▶ **PROBLEM TO WORK ON**:
Each line from the one holding "The width and height of the screenshot is (1568, 775)." to the end of the listing below must be given again exactly as it appears.

▶ **PROVIDED DATA**:
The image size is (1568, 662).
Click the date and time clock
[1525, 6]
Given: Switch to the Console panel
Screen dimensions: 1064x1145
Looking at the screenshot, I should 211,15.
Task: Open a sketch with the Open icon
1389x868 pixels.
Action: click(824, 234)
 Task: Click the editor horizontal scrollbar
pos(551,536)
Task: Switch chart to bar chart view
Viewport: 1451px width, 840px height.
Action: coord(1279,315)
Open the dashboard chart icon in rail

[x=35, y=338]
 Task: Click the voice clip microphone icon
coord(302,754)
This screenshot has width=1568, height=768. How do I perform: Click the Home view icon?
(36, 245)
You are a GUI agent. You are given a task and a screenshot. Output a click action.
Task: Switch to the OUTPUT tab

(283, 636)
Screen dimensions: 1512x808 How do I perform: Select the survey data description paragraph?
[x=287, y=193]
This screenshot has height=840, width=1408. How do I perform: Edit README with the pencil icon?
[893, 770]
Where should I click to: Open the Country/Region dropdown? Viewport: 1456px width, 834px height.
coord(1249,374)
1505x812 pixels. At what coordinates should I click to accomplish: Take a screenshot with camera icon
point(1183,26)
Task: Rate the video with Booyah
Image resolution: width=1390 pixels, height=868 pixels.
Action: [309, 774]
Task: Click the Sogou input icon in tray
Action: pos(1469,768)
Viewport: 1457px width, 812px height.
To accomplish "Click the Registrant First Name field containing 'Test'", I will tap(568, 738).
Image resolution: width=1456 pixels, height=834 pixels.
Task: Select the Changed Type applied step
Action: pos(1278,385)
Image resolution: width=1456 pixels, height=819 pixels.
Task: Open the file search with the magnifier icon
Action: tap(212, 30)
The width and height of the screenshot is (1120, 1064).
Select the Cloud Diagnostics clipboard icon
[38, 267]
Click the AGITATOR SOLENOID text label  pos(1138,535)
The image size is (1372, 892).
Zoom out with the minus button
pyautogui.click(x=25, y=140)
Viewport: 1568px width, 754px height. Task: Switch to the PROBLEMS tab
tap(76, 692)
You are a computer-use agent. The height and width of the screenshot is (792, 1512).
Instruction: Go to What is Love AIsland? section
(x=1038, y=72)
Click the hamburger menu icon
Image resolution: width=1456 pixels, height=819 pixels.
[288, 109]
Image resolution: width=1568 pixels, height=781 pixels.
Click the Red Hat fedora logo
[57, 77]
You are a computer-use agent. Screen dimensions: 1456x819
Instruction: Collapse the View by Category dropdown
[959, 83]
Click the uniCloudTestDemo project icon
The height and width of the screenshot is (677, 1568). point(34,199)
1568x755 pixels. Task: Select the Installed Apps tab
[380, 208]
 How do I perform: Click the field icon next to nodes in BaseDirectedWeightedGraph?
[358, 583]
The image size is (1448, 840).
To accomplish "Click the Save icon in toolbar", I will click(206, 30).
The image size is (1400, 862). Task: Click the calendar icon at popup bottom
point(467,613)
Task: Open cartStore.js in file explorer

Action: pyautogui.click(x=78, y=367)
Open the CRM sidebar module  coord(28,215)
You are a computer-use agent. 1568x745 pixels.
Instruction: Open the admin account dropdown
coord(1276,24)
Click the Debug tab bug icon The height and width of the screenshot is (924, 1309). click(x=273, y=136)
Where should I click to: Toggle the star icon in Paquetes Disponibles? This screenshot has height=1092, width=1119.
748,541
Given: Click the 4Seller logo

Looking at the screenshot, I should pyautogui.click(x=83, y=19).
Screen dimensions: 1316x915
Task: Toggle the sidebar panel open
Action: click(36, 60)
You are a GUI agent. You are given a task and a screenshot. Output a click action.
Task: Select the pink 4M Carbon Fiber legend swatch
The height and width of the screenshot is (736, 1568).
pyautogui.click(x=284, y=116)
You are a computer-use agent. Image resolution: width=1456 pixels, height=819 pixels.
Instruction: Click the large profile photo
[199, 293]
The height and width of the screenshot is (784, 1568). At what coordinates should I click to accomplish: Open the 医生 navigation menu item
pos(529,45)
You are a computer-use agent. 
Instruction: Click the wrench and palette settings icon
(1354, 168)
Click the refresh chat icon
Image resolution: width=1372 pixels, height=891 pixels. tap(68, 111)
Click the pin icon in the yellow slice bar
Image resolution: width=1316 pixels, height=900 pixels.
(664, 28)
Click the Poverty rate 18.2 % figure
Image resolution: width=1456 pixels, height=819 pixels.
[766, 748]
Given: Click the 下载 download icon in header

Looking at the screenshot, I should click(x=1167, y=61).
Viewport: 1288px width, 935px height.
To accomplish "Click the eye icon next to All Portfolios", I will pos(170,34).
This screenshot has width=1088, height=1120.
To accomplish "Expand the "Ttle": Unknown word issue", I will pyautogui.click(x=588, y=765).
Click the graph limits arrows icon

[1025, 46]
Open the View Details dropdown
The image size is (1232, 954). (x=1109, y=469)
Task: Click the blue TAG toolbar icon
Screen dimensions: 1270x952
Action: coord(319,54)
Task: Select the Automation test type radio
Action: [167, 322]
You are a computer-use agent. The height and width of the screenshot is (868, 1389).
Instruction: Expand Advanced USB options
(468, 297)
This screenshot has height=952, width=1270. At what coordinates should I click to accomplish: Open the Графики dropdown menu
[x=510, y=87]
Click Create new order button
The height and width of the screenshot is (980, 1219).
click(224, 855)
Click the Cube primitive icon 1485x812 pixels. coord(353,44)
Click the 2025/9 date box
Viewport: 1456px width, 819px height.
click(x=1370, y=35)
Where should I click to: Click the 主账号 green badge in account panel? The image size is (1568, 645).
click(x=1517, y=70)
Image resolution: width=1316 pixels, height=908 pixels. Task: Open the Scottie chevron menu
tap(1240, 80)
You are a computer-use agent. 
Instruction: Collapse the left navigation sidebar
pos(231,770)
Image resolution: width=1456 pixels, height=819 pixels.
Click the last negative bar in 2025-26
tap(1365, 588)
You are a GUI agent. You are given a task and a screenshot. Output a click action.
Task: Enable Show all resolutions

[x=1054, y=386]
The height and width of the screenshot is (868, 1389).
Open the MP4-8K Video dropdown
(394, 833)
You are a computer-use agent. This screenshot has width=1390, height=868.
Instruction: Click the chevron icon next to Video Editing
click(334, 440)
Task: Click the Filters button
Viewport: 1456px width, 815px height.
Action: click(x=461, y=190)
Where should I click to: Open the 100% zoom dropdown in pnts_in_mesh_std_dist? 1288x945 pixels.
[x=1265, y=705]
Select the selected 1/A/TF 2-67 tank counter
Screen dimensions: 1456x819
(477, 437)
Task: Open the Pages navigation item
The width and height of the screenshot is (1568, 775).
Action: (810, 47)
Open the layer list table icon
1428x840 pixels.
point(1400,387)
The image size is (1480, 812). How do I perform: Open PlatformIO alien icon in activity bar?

▶ **ANSWER FOR THIS EXERCISE**:
The width and height of the screenshot is (1568, 775).
Action: (810, 47)
Open the layer list table icon
1428x840 pixels.
point(1400,387)
The image size is (1480, 812). How do I perform: Open PlatformIO alien icon in activity bar?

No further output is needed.